**Problem details**: In the Open MPI mailing-list reply below, what is the default value of the btl_openib_free_list_max parameter?

**Document excerpt**:
________________________________________
Arif --

Sorry for the delay in replying.

Believe it or not, almost this exact issue just came up with the IBM Benchmark Center; they were using Open MPI with MPIRandomAccess and experiencing problems with running out of memory. We didn't get a full set of data and experiments run; it was somewhat odd that the problem seemed to happen most often with the Intel compilers (preliminary tests shows that we couldn't replicate the problem with the gcc compiler on the same problem size).

However, the IBM Benchmark Center engineers were able to get successful runs in by using the btl_openib_free_list_max MCA parameter. This parameter essentially limits how much space the lowest-level IB driver in OMPI uses for fragment lists (it's actually fairly complex as to what it exactly does and how it helps in this situation -- insert "waving hands" image here...). This parameter defaults to "infinite". Setting it to a finite value can allow MPIRandomAccess to complete; I believe that the IBC engineers used values of 2000 and 4000 for their systems.




On Apr 22, 2008, at 12:10 PM, Arif Ali wrote:

Hi list,

I had a similar problem last year with IMB when the the job would just
hang on a PowerPC cluster, for which Jeff Sqyres gave me many pointers
to change paramaters to fix the problem. Now with another cluster that I am building the IMB job hangs in the same place and also the machines in the cluster start swapping at the time of the hang. Following from what
Jeff suggested I have tried the following mca paramaters

btl_openib_flags=1
btl_openib_ib_timeout=20
mpool_base_verbose=1
mpool_base_use_mem_hooks=1
btl_openib_eager_limit=3072
#btl_openib_eager_limit=4096
btl_openib_max_send_size=12288

After setting these paramaters, the machines swapped, but a lot less
than before and got a lot further in the run and ran to completion. Are
there any further suggestions on paramaters that can be tweaked to get
these machines not to swap.
________________________________________
**Extracted information**:
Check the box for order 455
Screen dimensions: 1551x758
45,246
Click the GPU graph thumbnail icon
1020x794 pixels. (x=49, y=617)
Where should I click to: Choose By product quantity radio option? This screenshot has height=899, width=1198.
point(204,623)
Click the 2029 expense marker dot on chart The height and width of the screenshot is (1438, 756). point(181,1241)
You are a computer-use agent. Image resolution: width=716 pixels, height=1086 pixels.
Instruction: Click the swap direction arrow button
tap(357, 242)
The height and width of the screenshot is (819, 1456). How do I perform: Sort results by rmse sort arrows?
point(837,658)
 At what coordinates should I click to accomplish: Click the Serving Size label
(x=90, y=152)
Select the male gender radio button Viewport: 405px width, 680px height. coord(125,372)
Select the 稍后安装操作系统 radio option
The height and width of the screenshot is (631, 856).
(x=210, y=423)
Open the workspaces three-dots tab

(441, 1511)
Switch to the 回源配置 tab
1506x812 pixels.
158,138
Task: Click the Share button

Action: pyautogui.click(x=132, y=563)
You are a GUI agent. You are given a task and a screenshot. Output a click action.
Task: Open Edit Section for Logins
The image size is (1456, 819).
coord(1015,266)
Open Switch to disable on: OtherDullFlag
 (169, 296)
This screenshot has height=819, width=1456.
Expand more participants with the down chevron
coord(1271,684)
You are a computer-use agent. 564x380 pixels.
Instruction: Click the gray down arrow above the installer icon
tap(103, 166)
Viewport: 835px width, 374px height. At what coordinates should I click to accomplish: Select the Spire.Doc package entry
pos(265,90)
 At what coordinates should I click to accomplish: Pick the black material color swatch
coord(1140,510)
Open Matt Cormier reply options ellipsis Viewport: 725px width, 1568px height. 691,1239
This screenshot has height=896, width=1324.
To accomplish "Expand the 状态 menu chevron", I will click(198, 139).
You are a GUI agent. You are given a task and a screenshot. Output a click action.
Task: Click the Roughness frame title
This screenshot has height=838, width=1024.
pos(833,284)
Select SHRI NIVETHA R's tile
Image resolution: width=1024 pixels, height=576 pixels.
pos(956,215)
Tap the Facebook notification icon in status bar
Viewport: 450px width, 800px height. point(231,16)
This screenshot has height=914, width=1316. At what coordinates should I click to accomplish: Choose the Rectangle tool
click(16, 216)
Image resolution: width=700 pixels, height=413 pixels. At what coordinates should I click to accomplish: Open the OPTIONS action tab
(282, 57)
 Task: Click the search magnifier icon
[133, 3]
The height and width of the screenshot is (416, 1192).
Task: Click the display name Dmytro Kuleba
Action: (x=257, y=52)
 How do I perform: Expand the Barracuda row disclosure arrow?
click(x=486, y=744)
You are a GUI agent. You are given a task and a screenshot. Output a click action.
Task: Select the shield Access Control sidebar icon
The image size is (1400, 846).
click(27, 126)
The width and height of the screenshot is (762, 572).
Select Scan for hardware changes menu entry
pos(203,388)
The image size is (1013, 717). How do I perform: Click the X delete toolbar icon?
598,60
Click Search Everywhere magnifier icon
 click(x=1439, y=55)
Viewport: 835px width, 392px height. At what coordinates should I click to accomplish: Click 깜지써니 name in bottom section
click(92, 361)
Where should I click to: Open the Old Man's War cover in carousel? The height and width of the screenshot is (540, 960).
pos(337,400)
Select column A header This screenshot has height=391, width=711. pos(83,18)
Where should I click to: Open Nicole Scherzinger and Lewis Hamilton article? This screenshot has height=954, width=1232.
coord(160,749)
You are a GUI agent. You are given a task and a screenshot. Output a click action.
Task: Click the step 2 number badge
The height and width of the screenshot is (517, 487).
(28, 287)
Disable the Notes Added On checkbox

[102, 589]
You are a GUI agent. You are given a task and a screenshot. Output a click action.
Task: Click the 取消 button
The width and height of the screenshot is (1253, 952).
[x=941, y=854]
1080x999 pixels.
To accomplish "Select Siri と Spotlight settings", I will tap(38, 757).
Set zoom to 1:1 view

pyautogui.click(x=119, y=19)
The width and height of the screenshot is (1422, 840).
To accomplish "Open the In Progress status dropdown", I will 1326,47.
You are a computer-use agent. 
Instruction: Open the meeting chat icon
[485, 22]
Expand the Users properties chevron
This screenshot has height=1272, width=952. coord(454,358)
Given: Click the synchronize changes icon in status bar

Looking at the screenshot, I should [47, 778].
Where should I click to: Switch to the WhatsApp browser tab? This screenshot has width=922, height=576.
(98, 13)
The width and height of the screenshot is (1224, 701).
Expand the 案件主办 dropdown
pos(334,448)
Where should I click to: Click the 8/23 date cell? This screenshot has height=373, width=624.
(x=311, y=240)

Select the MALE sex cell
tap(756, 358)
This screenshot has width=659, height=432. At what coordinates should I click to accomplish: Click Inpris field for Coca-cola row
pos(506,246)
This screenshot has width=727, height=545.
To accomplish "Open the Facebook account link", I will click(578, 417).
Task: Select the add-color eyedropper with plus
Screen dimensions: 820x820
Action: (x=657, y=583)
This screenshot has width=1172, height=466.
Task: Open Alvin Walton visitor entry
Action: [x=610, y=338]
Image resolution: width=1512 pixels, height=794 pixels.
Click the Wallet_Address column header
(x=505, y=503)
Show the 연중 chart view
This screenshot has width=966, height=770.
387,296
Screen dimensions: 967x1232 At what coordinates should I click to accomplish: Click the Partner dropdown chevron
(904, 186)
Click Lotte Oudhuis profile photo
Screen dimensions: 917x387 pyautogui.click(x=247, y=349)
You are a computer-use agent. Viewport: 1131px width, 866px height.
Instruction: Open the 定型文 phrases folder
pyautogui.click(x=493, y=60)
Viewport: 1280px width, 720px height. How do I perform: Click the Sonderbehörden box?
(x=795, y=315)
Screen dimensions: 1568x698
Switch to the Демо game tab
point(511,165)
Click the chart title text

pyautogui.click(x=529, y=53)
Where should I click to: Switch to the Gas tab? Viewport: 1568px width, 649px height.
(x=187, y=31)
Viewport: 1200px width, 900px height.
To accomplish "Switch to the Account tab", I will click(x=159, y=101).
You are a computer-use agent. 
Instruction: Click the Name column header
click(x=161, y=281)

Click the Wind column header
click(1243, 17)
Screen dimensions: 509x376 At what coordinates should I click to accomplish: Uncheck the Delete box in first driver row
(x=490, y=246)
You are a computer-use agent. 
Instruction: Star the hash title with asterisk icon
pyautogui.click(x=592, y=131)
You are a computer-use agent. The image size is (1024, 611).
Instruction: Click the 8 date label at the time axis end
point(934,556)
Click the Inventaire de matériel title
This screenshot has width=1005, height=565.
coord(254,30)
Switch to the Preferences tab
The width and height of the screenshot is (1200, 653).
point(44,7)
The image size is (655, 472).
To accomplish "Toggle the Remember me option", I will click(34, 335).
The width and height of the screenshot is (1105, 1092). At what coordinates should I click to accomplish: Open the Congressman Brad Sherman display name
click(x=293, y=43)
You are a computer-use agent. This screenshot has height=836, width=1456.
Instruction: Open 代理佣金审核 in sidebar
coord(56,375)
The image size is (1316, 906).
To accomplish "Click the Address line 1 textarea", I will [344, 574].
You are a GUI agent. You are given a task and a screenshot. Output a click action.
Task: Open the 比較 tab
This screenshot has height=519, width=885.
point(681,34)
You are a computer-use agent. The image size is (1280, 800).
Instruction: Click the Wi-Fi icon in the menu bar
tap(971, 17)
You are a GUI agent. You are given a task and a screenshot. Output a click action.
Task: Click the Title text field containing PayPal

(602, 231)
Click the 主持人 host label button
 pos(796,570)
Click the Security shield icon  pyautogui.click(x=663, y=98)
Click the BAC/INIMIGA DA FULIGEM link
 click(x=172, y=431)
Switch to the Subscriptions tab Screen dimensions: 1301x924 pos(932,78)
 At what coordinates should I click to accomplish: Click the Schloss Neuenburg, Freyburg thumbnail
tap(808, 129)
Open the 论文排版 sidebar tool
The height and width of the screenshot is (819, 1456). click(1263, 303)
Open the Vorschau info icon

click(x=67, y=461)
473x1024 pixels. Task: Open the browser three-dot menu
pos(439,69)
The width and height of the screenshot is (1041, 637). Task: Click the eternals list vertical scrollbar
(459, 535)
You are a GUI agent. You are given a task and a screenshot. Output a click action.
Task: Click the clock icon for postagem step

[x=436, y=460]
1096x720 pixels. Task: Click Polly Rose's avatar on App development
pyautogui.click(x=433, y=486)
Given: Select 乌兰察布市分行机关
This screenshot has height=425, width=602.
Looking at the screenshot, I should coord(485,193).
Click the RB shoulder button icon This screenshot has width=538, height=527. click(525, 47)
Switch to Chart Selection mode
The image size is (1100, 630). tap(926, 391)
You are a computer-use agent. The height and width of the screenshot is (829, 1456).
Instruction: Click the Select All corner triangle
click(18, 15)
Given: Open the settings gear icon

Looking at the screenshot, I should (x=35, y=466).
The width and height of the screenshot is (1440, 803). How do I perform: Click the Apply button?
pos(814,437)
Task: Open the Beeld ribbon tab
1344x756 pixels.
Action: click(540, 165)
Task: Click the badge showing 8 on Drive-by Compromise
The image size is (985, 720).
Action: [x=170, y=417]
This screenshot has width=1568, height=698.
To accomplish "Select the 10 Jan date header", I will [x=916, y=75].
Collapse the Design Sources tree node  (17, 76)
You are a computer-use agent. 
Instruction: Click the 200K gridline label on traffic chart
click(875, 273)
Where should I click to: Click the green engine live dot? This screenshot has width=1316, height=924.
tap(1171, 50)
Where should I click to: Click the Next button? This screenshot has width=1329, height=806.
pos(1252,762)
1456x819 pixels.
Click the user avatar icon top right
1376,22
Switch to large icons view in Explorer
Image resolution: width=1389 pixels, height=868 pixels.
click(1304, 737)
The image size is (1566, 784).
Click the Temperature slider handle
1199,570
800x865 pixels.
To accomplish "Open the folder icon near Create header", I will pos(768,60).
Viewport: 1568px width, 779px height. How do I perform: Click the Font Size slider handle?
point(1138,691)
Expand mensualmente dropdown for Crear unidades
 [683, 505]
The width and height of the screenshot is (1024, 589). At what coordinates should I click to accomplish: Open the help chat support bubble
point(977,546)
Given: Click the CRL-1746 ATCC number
________________________________________
**Complete response**: It defaults to "infinite".